_GOAL OF THE EXERCISE:_ Reproduce the entries. Each one must match the original exactly.

______________________________

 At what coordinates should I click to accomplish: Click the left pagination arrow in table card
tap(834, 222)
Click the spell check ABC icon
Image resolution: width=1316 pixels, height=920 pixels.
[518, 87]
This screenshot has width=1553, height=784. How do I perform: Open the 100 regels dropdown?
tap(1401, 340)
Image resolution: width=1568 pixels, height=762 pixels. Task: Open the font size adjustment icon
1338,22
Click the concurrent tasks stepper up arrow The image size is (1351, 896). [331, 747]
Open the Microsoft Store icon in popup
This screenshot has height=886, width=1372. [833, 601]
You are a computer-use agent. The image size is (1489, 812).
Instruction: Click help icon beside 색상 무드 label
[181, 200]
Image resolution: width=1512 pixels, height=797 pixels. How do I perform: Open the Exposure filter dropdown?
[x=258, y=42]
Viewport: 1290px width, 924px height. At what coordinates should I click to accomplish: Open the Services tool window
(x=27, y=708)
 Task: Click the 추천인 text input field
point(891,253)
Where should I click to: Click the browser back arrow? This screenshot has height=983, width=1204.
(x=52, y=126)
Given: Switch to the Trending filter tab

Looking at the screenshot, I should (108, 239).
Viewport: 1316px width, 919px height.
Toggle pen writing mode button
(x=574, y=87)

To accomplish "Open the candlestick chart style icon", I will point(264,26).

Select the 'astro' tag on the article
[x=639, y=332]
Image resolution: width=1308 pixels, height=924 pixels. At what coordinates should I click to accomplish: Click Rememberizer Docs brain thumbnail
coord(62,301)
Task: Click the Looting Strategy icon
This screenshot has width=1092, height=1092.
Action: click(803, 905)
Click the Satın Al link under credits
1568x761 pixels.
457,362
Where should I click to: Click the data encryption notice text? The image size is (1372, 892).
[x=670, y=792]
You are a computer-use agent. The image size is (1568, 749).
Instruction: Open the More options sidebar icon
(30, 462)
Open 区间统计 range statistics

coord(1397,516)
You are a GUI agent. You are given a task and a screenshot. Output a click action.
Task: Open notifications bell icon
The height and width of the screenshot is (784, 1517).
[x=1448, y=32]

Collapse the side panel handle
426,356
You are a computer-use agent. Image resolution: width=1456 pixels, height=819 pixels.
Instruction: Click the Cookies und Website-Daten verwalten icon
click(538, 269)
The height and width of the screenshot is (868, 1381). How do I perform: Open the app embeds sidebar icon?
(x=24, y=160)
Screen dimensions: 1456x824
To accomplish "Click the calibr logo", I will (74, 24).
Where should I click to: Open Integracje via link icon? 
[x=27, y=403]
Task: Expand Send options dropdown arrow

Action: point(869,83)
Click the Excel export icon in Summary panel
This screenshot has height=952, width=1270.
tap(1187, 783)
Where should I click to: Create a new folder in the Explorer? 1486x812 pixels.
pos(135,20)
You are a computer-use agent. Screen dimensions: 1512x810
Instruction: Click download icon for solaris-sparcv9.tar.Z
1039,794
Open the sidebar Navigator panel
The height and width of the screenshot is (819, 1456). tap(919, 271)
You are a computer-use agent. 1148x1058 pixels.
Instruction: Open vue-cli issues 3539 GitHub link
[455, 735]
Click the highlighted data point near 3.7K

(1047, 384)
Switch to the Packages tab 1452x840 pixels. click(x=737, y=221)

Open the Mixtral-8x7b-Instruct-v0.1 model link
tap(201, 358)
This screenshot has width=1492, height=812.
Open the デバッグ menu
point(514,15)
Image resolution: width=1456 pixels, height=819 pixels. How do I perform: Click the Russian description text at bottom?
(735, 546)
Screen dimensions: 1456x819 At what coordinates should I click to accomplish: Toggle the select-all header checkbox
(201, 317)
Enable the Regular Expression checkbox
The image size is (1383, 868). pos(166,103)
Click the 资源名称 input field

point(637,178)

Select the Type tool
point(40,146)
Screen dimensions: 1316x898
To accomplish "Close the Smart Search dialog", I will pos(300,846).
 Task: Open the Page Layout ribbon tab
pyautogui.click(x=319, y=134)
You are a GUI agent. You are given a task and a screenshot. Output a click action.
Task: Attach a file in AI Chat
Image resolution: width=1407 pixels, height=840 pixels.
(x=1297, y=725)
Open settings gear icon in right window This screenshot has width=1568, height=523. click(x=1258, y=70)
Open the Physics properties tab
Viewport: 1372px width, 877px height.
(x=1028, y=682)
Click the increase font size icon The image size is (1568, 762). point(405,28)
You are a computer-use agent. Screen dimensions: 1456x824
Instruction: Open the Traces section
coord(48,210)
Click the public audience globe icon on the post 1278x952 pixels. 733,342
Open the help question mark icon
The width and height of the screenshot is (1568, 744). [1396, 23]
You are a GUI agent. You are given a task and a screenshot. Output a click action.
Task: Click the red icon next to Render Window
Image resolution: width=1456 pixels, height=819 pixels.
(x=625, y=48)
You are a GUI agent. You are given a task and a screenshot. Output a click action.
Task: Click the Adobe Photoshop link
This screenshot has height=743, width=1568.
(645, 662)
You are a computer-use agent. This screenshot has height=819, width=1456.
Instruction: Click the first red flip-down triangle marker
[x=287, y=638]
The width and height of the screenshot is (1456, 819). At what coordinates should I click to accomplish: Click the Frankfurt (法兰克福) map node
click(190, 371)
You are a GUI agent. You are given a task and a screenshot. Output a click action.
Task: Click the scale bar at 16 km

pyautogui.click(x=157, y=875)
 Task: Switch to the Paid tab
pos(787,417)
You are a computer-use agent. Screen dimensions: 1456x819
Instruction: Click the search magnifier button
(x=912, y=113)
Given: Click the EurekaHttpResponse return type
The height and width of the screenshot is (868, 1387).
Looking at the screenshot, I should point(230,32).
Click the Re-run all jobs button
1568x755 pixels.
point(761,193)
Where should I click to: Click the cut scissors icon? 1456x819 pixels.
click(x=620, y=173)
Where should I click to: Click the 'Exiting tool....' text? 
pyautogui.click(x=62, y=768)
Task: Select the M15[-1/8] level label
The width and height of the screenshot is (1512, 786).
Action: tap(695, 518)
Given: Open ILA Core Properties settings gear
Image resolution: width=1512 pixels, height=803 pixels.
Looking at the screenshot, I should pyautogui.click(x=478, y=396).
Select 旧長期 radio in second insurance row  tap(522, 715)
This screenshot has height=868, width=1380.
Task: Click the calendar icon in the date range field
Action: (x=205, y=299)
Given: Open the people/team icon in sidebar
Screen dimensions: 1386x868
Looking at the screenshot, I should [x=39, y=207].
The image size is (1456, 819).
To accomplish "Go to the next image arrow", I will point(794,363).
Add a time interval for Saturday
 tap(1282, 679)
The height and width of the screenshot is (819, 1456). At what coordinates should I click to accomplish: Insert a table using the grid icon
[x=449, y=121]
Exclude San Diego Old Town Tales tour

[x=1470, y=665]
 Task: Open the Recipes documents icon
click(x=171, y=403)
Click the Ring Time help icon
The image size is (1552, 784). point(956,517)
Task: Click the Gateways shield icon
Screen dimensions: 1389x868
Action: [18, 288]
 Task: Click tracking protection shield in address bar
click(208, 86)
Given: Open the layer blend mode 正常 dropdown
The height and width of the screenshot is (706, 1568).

______________________________

_TASK OUTPUT:_
 At what coordinates should I click to accomplish: Click the left pagination arrow in table card
tap(834, 222)
Click the spell check ABC icon
Image resolution: width=1316 pixels, height=920 pixels.
[518, 87]
This screenshot has width=1553, height=784. How do I perform: Open the 100 regels dropdown?
tap(1401, 340)
Image resolution: width=1568 pixels, height=762 pixels. Task: Open the font size adjustment icon
1338,22
Click the concurrent tasks stepper up arrow The image size is (1351, 896). [331, 747]
Open the Microsoft Store icon in popup
This screenshot has height=886, width=1372. [833, 601]
You are a computer-use agent. The image size is (1489, 812).
Instruction: Click help icon beside 색상 무드 label
[181, 200]
Image resolution: width=1512 pixels, height=797 pixels. How do I perform: Open the Exposure filter dropdown?
[x=258, y=42]
Viewport: 1290px width, 924px height. At what coordinates should I click to accomplish: Open the Services tool window
(x=27, y=708)
 Task: Click the 추천인 text input field
point(891,253)
Where should I click to: Click the browser back arrow? This screenshot has height=983, width=1204.
(x=52, y=126)
Given: Switch to the Trending filter tab

Looking at the screenshot, I should (108, 239).
Viewport: 1316px width, 919px height.
Toggle pen writing mode button
(x=574, y=87)

To accomplish "Open the candlestick chart style icon", I will point(264,26).

Select the 'astro' tag on the article
[x=639, y=332]
Image resolution: width=1308 pixels, height=924 pixels. At what coordinates should I click to accomplish: Click Rememberizer Docs brain thumbnail
coord(62,301)
Task: Click the Looting Strategy icon
This screenshot has width=1092, height=1092.
Action: click(803, 905)
Click the Satın Al link under credits
1568x761 pixels.
457,362
Where should I click to: Click the data encryption notice text? The image size is (1372, 892).
[x=670, y=792]
You are a computer-use agent. The image size is (1568, 749).
Instruction: Open the More options sidebar icon
(30, 462)
Open 区间统计 range statistics

coord(1397,516)
You are a GUI agent. You are given a task and a screenshot. Output a click action.
Task: Open notifications bell icon
The height and width of the screenshot is (784, 1517).
[x=1448, y=32]

Collapse the side panel handle
426,356
You are a computer-use agent. Image resolution: width=1456 pixels, height=819 pixels.
Instruction: Click the Cookies und Website-Daten verwalten icon
click(538, 269)
The height and width of the screenshot is (868, 1381). How do I perform: Open the app embeds sidebar icon?
(x=24, y=160)
Screen dimensions: 1456x824
To accomplish "Click the calibr logo", I will (74, 24).
Where should I click to: Open Integracje via link icon? 
[x=27, y=403]
Task: Expand Send options dropdown arrow

Action: point(869,83)
Click the Excel export icon in Summary panel
This screenshot has height=952, width=1270.
tap(1187, 783)
Where should I click to: Create a new folder in the Explorer? 1486x812 pixels.
pos(135,20)
You are a computer-use agent. Screen dimensions: 1512x810
Instruction: Click download icon for solaris-sparcv9.tar.Z
1039,794
Open the sidebar Navigator panel
The height and width of the screenshot is (819, 1456). tap(919, 271)
You are a computer-use agent. 1148x1058 pixels.
Instruction: Open vue-cli issues 3539 GitHub link
[455, 735]
Click the highlighted data point near 3.7K

(1047, 384)
Switch to the Packages tab 1452x840 pixels. click(x=737, y=221)

Open the Mixtral-8x7b-Instruct-v0.1 model link
tap(201, 358)
This screenshot has width=1492, height=812.
Open the デバッグ menu
point(514,15)
Image resolution: width=1456 pixels, height=819 pixels. How do I perform: Click the Russian description text at bottom?
(735, 546)
Screen dimensions: 1456x819 At what coordinates should I click to accomplish: Toggle the select-all header checkbox
(201, 317)
Enable the Regular Expression checkbox
The image size is (1383, 868). pos(166,103)
Click the 资源名称 input field

point(637,178)

Select the Type tool
point(40,146)
Screen dimensions: 1316x898
To accomplish "Close the Smart Search dialog", I will pos(300,846).
 Task: Open the Page Layout ribbon tab
pyautogui.click(x=319, y=134)
You are a GUI agent. You are given a task and a screenshot. Output a click action.
Task: Attach a file in AI Chat
Image resolution: width=1407 pixels, height=840 pixels.
(x=1297, y=725)
Open settings gear icon in right window This screenshot has width=1568, height=523. click(x=1258, y=70)
Open the Physics properties tab
Viewport: 1372px width, 877px height.
(x=1028, y=682)
Click the increase font size icon The image size is (1568, 762). point(405,28)
You are a computer-use agent. Screen dimensions: 1456x824
Instruction: Open the Traces section
coord(48,210)
Click the public audience globe icon on the post 1278x952 pixels. 733,342
Open the help question mark icon
The width and height of the screenshot is (1568, 744). [1396, 23]
You are a GUI agent. You are given a task and a screenshot. Output a click action.
Task: Click the red icon next to Render Window
Image resolution: width=1456 pixels, height=819 pixels.
(x=625, y=48)
You are a GUI agent. You are given a task and a screenshot. Output a click action.
Task: Click the Adobe Photoshop link
This screenshot has height=743, width=1568.
(645, 662)
You are a computer-use agent. This screenshot has height=819, width=1456.
Instruction: Click the first red flip-down triangle marker
[x=287, y=638]
The width and height of the screenshot is (1456, 819). At what coordinates should I click to accomplish: Click the Frankfurt (法兰克福) map node
click(190, 371)
You are a GUI agent. You are given a task and a screenshot. Output a click action.
Task: Click the scale bar at 16 km

pyautogui.click(x=157, y=875)
 Task: Switch to the Paid tab
pos(787,417)
You are a computer-use agent. Screen dimensions: 1456x819
Instruction: Click the search magnifier button
(x=912, y=113)
Given: Click the EurekaHttpResponse return type
The height and width of the screenshot is (868, 1387).
Looking at the screenshot, I should point(230,32).
Click the Re-run all jobs button
1568x755 pixels.
point(761,193)
Where should I click to: Click the cut scissors icon? 1456x819 pixels.
click(x=620, y=173)
Where should I click to: Click the 'Exiting tool....' text? 
pyautogui.click(x=62, y=768)
Task: Select the M15[-1/8] level label
The width and height of the screenshot is (1512, 786).
Action: tap(695, 518)
Given: Open ILA Core Properties settings gear
Image resolution: width=1512 pixels, height=803 pixels.
Looking at the screenshot, I should pyautogui.click(x=478, y=396).
Select 旧長期 radio in second insurance row  tap(522, 715)
This screenshot has height=868, width=1380.
Task: Click the calendar icon in the date range field
Action: (x=205, y=299)
Given: Open the people/team icon in sidebar
Screen dimensions: 1386x868
Looking at the screenshot, I should [x=39, y=207].
The image size is (1456, 819).
To accomplish "Go to the next image arrow", I will point(794,363).
Add a time interval for Saturday
 tap(1282, 679)
The height and width of the screenshot is (819, 1456). At what coordinates should I click to accomplish: Insert a table using the grid icon
[x=449, y=121]
Exclude San Diego Old Town Tales tour

[x=1470, y=665]
 Task: Open the Recipes documents icon
click(x=171, y=403)
Click the Ring Time help icon
The image size is (1552, 784). point(956,517)
Task: Click the Gateways shield icon
Screen dimensions: 1389x868
Action: [18, 288]
 Task: Click tracking protection shield in address bar
click(208, 86)
Given: Open the layer blend mode 正常 dropdown
The height and width of the screenshot is (706, 1568).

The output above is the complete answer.